*Aim of the exercise*
Return the full listing, keeping every line exactly as it is.

*Study material*

- Opening Delimiter -

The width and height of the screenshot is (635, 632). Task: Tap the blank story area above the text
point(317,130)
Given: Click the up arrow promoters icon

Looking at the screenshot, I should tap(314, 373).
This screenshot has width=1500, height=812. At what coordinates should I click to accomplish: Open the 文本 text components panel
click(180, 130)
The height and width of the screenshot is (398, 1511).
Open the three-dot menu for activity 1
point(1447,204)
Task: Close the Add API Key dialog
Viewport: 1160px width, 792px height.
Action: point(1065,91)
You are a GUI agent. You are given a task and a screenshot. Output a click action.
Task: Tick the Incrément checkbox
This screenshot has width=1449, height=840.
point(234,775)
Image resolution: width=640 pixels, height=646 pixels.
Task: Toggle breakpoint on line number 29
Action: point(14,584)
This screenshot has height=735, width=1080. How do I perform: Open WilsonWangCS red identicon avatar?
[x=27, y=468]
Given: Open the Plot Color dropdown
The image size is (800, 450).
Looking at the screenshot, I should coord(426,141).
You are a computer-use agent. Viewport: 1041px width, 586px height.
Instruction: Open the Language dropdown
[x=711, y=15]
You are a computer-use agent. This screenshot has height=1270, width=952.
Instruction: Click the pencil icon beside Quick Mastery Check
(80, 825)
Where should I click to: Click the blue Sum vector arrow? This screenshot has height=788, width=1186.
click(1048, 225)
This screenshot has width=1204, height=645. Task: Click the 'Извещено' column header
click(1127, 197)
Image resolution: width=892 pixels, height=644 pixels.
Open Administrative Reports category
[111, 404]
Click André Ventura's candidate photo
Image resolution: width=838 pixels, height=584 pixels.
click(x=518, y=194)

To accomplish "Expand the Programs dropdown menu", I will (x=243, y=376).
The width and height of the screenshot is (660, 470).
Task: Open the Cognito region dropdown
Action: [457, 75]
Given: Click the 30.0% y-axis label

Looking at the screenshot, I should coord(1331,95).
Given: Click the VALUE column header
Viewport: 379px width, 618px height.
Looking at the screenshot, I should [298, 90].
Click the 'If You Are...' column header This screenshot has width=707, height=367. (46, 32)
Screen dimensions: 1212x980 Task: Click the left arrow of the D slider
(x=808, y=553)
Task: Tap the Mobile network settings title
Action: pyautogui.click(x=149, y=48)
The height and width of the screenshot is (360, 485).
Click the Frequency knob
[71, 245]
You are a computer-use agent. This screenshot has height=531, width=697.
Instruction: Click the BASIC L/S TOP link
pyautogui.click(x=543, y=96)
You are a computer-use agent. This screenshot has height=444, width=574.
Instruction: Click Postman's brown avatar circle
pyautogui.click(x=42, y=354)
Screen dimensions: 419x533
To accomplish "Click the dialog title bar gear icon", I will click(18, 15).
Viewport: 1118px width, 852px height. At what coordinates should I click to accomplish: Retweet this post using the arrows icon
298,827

- Closing Delimiter -

*Output of the task*
The width and height of the screenshot is (635, 632). Task: Tap the blank story area above the text
point(317,130)
Given: Click the up arrow promoters icon

Looking at the screenshot, I should tap(314, 373).
This screenshot has width=1500, height=812. At what coordinates should I click to accomplish: Open the 文本 text components panel
click(180, 130)
The height and width of the screenshot is (398, 1511).
Open the three-dot menu for activity 1
point(1447,204)
Task: Close the Add API Key dialog
Viewport: 1160px width, 792px height.
Action: point(1065,91)
You are a GUI agent. You are given a task and a screenshot. Output a click action.
Task: Tick the Incrément checkbox
This screenshot has width=1449, height=840.
point(234,775)
Image resolution: width=640 pixels, height=646 pixels.
Task: Toggle breakpoint on line number 29
Action: point(14,584)
This screenshot has height=735, width=1080. How do I perform: Open WilsonWangCS red identicon avatar?
[x=27, y=468]
Given: Open the Plot Color dropdown
The image size is (800, 450).
Looking at the screenshot, I should coord(426,141).
You are a computer-use agent. Viewport: 1041px width, 586px height.
Instruction: Open the Language dropdown
[x=711, y=15]
You are a computer-use agent. This screenshot has height=1270, width=952.
Instruction: Click the pencil icon beside Quick Mastery Check
(80, 825)
Where should I click to: Click the blue Sum vector arrow? This screenshot has height=788, width=1186.
click(1048, 225)
This screenshot has width=1204, height=645. Task: Click the 'Извещено' column header
click(1127, 197)
Image resolution: width=892 pixels, height=644 pixels.
Open Administrative Reports category
[111, 404]
Click André Ventura's candidate photo
Image resolution: width=838 pixels, height=584 pixels.
click(x=518, y=194)

To accomplish "Expand the Programs dropdown menu", I will (x=243, y=376).
The width and height of the screenshot is (660, 470).
Task: Open the Cognito region dropdown
Action: [457, 75]
Given: Click the 30.0% y-axis label

Looking at the screenshot, I should coord(1331,95).
Given: Click the VALUE column header
Viewport: 379px width, 618px height.
Looking at the screenshot, I should [298, 90].
Click the 'If You Are...' column header This screenshot has width=707, height=367. (46, 32)
Screen dimensions: 1212x980 Task: Click the left arrow of the D slider
(x=808, y=553)
Task: Tap the Mobile network settings title
Action: pyautogui.click(x=149, y=48)
The height and width of the screenshot is (360, 485).
Click the Frequency knob
[71, 245]
You are a computer-use agent. This screenshot has height=531, width=697.
Instruction: Click the BASIC L/S TOP link
pyautogui.click(x=543, y=96)
You are a computer-use agent. This screenshot has height=444, width=574.
Instruction: Click Postman's brown avatar circle
pyautogui.click(x=42, y=354)
Screen dimensions: 419x533
To accomplish "Click the dialog title bar gear icon", I will click(18, 15).
Viewport: 1118px width, 852px height. At what coordinates should I click to accomplish: Retweet this post using the arrows icon
298,827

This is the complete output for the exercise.